■ Work request ■
Your answer should consist solely of the lines from the one containing "The height and width of the screenshot is (1200, 1920)." through the end of the entries below, duplicated exactly.
===== Records shown
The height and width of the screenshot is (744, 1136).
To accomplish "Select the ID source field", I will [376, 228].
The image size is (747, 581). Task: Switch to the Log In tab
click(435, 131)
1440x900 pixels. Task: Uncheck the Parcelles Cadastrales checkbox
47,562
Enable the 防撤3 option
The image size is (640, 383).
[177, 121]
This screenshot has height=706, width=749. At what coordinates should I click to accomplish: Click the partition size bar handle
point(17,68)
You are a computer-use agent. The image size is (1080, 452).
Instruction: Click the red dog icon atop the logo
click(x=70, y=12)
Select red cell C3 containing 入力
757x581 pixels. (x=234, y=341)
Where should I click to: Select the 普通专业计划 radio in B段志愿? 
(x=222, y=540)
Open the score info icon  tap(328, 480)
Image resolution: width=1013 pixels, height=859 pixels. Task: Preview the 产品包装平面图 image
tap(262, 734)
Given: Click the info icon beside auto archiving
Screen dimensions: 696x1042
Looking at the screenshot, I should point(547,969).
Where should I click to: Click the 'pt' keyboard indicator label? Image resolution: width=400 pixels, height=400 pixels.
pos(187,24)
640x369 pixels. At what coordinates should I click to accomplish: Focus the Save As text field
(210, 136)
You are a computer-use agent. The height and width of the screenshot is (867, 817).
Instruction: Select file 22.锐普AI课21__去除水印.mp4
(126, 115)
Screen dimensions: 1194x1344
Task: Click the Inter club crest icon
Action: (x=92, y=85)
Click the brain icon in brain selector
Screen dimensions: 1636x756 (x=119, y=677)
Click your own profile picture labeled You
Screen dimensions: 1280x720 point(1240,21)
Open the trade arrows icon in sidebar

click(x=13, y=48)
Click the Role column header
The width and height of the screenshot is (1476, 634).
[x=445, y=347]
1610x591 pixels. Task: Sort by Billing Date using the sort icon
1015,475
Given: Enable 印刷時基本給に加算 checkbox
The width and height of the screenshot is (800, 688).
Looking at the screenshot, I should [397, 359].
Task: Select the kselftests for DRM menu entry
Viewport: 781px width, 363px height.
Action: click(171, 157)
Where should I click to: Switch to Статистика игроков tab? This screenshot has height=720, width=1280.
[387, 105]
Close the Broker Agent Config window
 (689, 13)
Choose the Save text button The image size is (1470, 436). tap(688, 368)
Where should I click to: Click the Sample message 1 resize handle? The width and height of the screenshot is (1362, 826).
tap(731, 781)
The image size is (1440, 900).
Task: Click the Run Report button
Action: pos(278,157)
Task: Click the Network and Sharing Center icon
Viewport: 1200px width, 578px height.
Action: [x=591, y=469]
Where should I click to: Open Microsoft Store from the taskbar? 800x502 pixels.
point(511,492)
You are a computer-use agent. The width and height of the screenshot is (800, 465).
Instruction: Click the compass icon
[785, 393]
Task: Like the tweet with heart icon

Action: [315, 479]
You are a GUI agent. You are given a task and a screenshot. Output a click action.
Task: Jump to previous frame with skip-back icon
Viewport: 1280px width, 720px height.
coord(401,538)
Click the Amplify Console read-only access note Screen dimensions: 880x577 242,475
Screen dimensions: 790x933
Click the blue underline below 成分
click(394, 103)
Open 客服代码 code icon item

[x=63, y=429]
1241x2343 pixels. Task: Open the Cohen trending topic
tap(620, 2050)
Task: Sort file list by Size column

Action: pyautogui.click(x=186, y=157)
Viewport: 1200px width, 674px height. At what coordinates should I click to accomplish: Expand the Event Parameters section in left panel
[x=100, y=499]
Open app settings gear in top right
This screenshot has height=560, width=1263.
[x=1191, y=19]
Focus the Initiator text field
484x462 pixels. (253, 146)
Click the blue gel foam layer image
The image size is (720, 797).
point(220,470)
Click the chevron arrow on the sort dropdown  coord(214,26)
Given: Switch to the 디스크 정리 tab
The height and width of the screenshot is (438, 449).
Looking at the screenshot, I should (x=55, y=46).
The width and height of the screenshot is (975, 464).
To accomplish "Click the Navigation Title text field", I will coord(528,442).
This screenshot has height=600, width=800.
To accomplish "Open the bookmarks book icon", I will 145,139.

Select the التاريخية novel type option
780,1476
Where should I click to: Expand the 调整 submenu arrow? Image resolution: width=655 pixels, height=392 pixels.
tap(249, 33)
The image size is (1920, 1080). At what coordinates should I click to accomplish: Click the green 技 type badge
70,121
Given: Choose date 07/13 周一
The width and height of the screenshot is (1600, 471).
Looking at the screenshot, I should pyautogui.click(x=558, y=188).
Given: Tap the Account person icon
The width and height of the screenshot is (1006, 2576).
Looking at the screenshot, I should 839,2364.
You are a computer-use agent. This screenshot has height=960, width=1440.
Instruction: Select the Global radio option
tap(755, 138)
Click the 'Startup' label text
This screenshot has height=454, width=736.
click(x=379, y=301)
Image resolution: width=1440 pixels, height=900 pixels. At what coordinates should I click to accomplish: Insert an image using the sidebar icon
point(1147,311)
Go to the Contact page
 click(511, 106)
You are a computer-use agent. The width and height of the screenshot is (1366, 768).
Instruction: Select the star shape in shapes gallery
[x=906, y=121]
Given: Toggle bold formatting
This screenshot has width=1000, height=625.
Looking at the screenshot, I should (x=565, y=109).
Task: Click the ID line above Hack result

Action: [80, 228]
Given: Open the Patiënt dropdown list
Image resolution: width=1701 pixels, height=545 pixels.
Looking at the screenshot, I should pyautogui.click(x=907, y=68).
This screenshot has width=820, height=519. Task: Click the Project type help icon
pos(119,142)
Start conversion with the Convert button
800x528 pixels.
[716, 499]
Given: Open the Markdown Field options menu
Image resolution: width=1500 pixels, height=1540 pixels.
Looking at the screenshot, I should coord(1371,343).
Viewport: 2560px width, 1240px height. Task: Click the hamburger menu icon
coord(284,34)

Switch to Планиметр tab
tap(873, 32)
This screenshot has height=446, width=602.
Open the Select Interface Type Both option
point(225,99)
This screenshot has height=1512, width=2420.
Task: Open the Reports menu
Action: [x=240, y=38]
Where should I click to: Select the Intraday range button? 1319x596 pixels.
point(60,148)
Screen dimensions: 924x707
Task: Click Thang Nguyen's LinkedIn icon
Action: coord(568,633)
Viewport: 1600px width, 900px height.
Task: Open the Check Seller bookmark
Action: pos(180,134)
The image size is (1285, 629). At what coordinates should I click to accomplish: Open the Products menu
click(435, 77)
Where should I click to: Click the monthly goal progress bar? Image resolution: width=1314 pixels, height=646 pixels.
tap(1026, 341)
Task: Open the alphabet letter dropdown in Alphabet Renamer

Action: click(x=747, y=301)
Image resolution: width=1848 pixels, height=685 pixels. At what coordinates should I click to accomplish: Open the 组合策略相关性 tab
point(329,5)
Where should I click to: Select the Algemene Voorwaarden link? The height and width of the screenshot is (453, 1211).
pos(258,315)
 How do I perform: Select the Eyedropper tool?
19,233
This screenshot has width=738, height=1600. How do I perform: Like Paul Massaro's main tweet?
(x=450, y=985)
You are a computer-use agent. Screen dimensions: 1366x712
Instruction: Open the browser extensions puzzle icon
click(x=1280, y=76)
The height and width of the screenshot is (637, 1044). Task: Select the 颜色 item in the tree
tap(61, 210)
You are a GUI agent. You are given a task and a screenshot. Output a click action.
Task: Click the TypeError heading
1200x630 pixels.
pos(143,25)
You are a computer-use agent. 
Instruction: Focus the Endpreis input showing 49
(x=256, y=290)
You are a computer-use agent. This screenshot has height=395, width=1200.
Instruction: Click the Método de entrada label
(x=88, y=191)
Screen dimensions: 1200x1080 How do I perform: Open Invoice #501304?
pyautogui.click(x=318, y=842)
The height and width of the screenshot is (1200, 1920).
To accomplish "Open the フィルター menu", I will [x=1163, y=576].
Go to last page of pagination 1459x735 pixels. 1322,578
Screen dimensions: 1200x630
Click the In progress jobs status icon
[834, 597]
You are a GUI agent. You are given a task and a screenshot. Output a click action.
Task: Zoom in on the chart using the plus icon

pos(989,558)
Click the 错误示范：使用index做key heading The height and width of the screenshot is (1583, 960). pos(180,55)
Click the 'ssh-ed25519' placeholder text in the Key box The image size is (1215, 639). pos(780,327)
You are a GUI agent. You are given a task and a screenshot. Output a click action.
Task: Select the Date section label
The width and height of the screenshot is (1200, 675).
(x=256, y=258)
==========
■ Answer to the exercise ■
The height and width of the screenshot is (1200, 1920).
To accomplish "Open the フィルター menu", I will [x=1163, y=576].
Go to last page of pagination 1459x735 pixels. 1322,578
Screen dimensions: 1200x630
Click the In progress jobs status icon
[834, 597]
You are a GUI agent. You are given a task and a screenshot. Output a click action.
Task: Zoom in on the chart using the plus icon

pos(989,558)
Click the 错误示范：使用index做key heading The height and width of the screenshot is (1583, 960). pos(180,55)
Click the 'ssh-ed25519' placeholder text in the Key box The image size is (1215, 639). pos(780,327)
You are a GUI agent. You are given a task and a screenshot. Output a click action.
Task: Select the Date section label
The width and height of the screenshot is (1200, 675).
(x=256, y=258)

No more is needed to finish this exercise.